:: RECORDS SHOWN

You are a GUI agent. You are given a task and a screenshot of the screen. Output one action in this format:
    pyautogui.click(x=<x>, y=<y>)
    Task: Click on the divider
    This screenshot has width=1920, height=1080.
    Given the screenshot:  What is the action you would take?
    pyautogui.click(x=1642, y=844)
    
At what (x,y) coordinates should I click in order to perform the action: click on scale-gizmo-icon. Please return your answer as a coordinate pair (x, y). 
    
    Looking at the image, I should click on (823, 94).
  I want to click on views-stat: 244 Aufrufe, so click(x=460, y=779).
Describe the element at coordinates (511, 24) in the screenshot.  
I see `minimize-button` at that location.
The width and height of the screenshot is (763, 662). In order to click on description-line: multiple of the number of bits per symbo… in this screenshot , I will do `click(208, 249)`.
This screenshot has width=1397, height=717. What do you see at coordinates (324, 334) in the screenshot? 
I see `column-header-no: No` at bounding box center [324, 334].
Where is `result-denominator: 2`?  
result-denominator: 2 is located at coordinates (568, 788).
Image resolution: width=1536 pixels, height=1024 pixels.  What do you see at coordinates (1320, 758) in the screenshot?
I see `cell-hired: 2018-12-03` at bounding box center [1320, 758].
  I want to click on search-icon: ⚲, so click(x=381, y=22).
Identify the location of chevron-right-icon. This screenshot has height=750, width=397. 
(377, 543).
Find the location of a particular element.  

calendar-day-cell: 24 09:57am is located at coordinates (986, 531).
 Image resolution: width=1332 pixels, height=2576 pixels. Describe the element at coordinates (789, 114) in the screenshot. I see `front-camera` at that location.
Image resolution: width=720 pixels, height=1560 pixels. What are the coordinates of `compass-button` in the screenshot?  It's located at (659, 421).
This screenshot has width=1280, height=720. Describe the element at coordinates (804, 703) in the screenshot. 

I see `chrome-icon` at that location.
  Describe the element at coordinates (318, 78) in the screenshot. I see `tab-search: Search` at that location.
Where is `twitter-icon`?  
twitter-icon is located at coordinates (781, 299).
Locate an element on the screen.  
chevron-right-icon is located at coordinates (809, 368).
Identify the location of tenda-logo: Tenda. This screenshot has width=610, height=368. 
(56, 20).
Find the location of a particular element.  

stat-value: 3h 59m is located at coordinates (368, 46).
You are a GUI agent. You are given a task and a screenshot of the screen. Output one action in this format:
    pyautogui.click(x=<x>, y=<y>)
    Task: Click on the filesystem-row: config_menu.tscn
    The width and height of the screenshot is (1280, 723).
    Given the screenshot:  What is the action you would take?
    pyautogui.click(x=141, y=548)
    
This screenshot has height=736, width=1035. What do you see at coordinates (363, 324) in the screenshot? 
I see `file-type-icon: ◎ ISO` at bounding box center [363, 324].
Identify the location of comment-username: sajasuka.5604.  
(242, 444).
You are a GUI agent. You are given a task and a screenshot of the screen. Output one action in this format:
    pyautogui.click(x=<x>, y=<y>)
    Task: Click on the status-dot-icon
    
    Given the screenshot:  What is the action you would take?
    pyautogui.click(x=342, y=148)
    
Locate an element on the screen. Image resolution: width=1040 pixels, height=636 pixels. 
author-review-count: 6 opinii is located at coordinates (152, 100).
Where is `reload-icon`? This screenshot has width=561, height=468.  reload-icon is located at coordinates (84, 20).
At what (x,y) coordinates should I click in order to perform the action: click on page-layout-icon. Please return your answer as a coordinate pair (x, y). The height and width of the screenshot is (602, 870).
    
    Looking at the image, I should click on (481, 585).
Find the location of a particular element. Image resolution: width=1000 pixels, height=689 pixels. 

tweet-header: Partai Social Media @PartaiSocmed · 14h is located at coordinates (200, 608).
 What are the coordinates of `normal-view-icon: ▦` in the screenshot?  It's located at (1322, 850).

::::

## TASK DETAILS
Return the rows verbatim, starting at the line that contains "Locate an element on the screen. Image" and ending at the line that contains "tweet-header: Partai Social", with both of those lines included.

## TASK SOLUTION
Locate an element on the screen. Image resolution: width=1040 pixels, height=636 pixels. 
author-review-count: 6 opinii is located at coordinates (152, 100).
Where is `reload-icon`? This screenshot has width=561, height=468.  reload-icon is located at coordinates (84, 20).
At what (x,y) coordinates should I click in order to perform the action: click on page-layout-icon. Please return your answer as a coordinate pair (x, y). The height and width of the screenshot is (602, 870).
    
    Looking at the image, I should click on (481, 585).
Find the location of a particular element. Image resolution: width=1000 pixels, height=689 pixels. 

tweet-header: Partai Social Media @PartaiSocmed · 14h is located at coordinates (200, 608).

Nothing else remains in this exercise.